* GOAL OF THE EXERCISE *
Can you recast the records below as a JSON list of strings, with one string per line and blank lines omitted?

# Start of ENTRIES

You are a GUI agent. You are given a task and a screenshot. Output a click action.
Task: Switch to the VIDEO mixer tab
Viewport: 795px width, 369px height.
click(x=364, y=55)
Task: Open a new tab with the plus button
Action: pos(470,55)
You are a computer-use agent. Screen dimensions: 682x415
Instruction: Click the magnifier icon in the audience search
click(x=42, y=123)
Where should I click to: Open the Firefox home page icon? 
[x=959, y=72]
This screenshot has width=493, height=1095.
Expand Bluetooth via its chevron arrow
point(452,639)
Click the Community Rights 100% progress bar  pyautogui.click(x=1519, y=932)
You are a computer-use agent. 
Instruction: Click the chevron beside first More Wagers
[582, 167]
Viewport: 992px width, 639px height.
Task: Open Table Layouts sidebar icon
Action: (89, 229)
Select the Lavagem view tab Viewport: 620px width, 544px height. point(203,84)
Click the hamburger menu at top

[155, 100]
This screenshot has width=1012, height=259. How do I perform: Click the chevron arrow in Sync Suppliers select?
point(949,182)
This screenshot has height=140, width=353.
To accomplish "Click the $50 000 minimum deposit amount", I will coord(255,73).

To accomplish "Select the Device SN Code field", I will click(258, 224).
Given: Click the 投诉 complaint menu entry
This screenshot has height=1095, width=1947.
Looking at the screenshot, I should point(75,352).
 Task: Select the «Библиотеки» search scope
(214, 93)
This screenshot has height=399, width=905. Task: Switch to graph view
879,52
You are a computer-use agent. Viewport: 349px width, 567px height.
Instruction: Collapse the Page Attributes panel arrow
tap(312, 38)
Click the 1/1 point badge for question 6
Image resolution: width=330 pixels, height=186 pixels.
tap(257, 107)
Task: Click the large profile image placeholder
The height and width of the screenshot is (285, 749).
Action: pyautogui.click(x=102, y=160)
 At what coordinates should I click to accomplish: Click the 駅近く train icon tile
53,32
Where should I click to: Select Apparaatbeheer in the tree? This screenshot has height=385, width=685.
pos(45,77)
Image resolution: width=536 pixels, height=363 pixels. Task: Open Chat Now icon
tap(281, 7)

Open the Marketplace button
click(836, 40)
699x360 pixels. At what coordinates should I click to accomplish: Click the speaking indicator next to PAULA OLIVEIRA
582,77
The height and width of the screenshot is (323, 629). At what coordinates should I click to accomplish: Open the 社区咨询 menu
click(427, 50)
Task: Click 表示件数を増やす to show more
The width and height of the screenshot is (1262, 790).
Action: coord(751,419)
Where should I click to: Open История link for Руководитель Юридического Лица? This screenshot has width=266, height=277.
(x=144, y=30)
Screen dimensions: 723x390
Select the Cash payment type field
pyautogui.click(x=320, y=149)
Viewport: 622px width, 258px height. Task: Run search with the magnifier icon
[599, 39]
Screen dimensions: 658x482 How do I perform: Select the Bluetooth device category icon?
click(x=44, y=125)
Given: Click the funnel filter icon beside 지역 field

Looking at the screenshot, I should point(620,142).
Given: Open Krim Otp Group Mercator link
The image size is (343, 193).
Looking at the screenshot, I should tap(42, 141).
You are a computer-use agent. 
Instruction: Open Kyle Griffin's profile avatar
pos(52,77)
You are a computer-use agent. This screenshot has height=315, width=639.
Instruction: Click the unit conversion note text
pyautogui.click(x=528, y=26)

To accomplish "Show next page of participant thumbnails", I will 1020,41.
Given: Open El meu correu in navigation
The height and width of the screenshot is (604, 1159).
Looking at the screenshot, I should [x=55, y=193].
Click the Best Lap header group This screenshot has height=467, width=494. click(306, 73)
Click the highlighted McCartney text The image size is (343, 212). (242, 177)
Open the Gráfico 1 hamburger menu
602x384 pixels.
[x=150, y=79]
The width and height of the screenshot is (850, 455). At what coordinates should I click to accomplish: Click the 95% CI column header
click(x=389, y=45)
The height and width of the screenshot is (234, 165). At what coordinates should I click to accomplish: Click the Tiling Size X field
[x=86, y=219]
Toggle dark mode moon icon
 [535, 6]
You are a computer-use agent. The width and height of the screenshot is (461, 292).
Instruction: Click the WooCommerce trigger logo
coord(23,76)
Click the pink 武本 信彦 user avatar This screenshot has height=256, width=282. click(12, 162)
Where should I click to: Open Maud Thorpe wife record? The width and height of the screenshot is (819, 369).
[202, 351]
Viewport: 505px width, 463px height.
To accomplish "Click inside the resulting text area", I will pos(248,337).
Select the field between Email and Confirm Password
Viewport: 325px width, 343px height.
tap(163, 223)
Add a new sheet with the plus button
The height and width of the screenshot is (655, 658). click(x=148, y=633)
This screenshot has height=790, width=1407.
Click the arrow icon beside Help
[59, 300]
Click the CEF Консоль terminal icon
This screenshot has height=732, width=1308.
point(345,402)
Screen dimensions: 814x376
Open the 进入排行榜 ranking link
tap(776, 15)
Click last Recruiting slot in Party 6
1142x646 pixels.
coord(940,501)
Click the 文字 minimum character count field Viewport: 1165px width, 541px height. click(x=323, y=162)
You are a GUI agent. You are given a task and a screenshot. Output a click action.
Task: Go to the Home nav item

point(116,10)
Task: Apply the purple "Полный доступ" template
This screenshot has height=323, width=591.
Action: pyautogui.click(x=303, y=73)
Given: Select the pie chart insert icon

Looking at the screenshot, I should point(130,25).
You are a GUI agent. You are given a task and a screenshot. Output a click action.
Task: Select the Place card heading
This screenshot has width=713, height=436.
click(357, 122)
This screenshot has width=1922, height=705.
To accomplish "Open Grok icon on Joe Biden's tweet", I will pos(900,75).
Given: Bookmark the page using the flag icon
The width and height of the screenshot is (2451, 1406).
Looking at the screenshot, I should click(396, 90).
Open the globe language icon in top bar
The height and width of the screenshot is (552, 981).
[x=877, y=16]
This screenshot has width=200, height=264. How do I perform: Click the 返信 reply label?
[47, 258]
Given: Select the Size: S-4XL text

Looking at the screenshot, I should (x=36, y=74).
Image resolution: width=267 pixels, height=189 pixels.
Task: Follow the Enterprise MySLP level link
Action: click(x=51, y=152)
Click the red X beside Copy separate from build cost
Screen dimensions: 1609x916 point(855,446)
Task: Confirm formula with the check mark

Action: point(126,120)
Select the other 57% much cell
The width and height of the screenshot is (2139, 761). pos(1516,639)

# End of ENTRIES

* TASK RESPONSE *
[
  "You are a GUI agent. You are given a task and a screenshot. Output a click action.",
  "Task: Switch to the VIDEO mixer tab",
  "Viewport: 795px width, 369px height.",
  "click(x=364, y=55)",
  "Task: Open a new tab with the plus button",
  "Action: pos(470,55)",
  "You are a computer-use agent. Screen dimensions: 682x415",
  "Instruction: Click the magnifier icon in the audience search",
  "click(x=42, y=123)",
  "Where should I click to: Open the Firefox home page icon? ",
  "[x=959, y=72]",
  "This screenshot has width=493, height=1095.",
  "Expand Bluetooth via its chevron arrow",
  "point(452,639)",
  "Click the Community Rights 100% progress bar  pyautogui.click(x=1519, y=932)",
  "You are a computer-use agent. ",
  "Instruction: Click the chevron beside first More Wagers",
  "[582, 167]",
  "Viewport: 992px width, 639px height.",
  "Task: Open Table Layouts sidebar icon",
  "Action: (89, 229)",
  "Select the Lavagem view tab Viewport: 620px width, 544px height. point(203,84)",
  "Click the hamburger menu at top",
  "[155, 100]",
  "This screenshot has width=1012, height=259. How do I perform: Click the chevron arrow in Sync Suppliers select?",
  "point(949,182)",
  "This screenshot has height=140, width=353.",
  "To accomplish \"Click the $50 000 minimum deposit amount\", I will coord(255,73).",
  "To accomplish \"Select the Device SN Code field\", I will click(258, 224).",
  "Given: Click the 投诉 complaint menu entry",
  "This screenshot has height=1095, width=1947.",
  "Looking at the screenshot, I should point(75,352).",
  " Task: Select the «Библиотеки» search scope",
  "(214, 93)",
  "This screenshot has height=399, width=905. Task: Switch to graph view",
  "879,52",
  "You are a computer-use agent. Viewport: 349px width, 567px height.",
  "Instruction: Collapse the Page Attributes panel arrow",
  "tap(312, 38)",
  "Click the 1/1 point badge for question 6",
  "Image resolution: width=330 pixels, height=186 pixels.",
  "tap(257, 107)",
  "Task: Click the large profile image placeholder",
  "The height and width of the screenshot is (285, 749).",
  "Action: pyautogui.click(x=102, y=160)",
  " At what coordinates should I click to accomplish: Click the 駅近く train icon tile",
  "53,32",
  "Where should I click to: Select Apparaatbeheer in the tree? This screenshot has height=385, width=685.",
  "pos(45,77)",
  "Image resolution: width=536 pixels, height=363 pixels. Task: Open Chat Now icon",
  "tap(281, 7)",
  "Open the Marketplace button",
  "click(836, 40)",
  "699x360 pixels. At what coordinates should I click to accomplish: Click the speaking indicator next to PAULA OLIVEIRA",
  "582,77",
  "The height and width of the screenshot is (323, 629). At what coordinates should I click to accomplish: Open the 社区咨询 menu",
  "click(427, 50)",
  "Task: Click 表示件数を増やす to show more",
  "The width and height of the screenshot is (1262, 790).",
  "Action: coord(751,419)",
  "Where should I click to: Open История link for Руководитель Юридического Лица? This screenshot has width=266, height=277.",
  "(x=144, y=30)",
  "Screen dimensions: 723x390",
  "Select the Cash payment type field",
  "pyautogui.click(x=320, y=149)",
  "Viewport: 622px width, 258px height. Task: Run search with the magnifier icon",
  "[599, 39]",
  "Screen dimensions: 658x482 How do I perform: Select the Bluetooth device category icon?",
  "click(x=44, y=125)",
  "Given: Click the funnel filter icon beside 지역 field",
  "Looking at the screenshot, I should point(620,142).",
  "Given: Open Krim Otp Group Mercator link",
  "The image size is (343, 193).",
  "Looking at the screenshot, I should tap(42, 141).",
  "You are a computer-use agent. ",
  "Instruction: Open Kyle Griffin's profile avatar",
  "pos(52,77)",
  "You are a computer-use agent. This screenshot has height=315, width=639.",
  "Instruction: Click the unit conversion note text",
  "pyautogui.click(x=528, y=26)",
  "To accomplish \"Show next page of participant thumbnails\", I will 1020,41.",
  "Given: Open El meu correu in navigation",
  "The height and width of the screenshot is (604, 1159).",
  "Looking at the screenshot, I should [x=55, y=193].",
  "Click the Best Lap header group This screenshot has height=467, width=494. click(306, 73)",
  "Click the highlighted McCartney text The image size is (343, 212). (242, 177)",
  "Open the Gráfico 1 hamburger menu",
  "602x384 pixels.",
  "[x=150, y=79]",
  "The width and height of the screenshot is (850, 455). At what coordinates should I click to accomplish: Click the 95% CI column header",
  "click(x=389, y=45)",
  "The height and width of the screenshot is (234, 165). At what coordinates should I click to accomplish: Click the Tiling Size X field",
  "[x=86, y=219]",
  "Toggle dark mode moon icon",
  " [535, 6]",
  "You are a computer-use agent. The width and height of the screenshot is (461, 292).",
  "Instruction: Click the WooCommerce trigger logo",
  "coord(23,76)",
  "Click the pink 武本 信彦 user avatar This screenshot has height=256, width=282. click(12, 162)",
  "Where should I click to: Open Maud Thorpe wife record? The width and height of the screenshot is (819, 369).",
  "[202, 351]",
  "Viewport: 505px width, 463px height.",
  "To accomplish \"Click inside the resulting text area\", I will pos(248,337).",
  "Select the field between Email and Confirm Password",
  "Viewport: 325px width, 343px height.",
  "tap(163, 223)",
  "Add a new sheet with the plus button",
  "The height and width of the screenshot is (655, 658). click(x=148, y=633)",
  "This screenshot has height=790, width=1407.",
  "Click the arrow icon beside Help",
  "[59, 300]",
  "Click the CEF Консоль terminal icon",
  "This screenshot has height=732, width=1308.",
  "point(345,402)",
  "Screen dimensions: 814x376",
  "Open the 进入排行榜 ranking link",
  "tap(776, 15)",
  "Click last Recruiting slot in Party 6",
  "1142x646 pixels.",
  "coord(940,501)",
  "Click the 文字 minimum character count field Viewport: 1165px width, 541px height. click(x=323, y=162)",
  "You are a GUI agent. You are given a task and a screenshot. Output a click action.",
  "Task: Go to the Home nav item",
  "point(116,10)",
  "Task: Apply the purple \"Полный доступ\" template",
  "This screenshot has height=323, width=591.",
  "Action: pyautogui.click(x=303, y=73)",
  "Given: Select the pie chart insert icon",
  "Looking at the screenshot, I should point(130,25).",
  "You are a GUI agent. You are given a task and a screenshot. Output a click action.",
  "Task: Select the Place card heading",
  "This screenshot has width=713, height=436.",
  "click(357, 122)",
  "This screenshot has width=1922, height=705.",
  "To accomplish \"Open Grok icon on Joe Biden's tweet\", I will pos(900,75).",
  "Given: Bookmark the page using the flag icon",
  "The width and height of the screenshot is (2451, 1406).",
  "Looking at the screenshot, I should click(396, 90).",
  "Open the globe language icon in top bar",
  "The height and width of the screenshot is (552, 981).",
  "[x=877, y=16]",
  "This screenshot has width=200, height=264. How do I perform: Click the 返信 reply label?",
  "[47, 258]",
  "Given: Select the Size: S-4XL text",
  "Looking at the screenshot, I should (x=36, y=74).",
  "Image resolution: width=267 pixels, height=189 pixels.",
  "Task: Follow the Enterprise MySLP level link",
  "Action: click(x=51, y=152)",
  "Click the red X beside Copy separate from build cost",
  "Screen dimensions: 1609x916 point(855,446)",
  "Task: Confirm formula with the check mark",
  "Action: point(126,120)",
  "Select the other 57% much cell",
  "The width and height of the screenshot is (2139, 761). pos(1516,639)"
]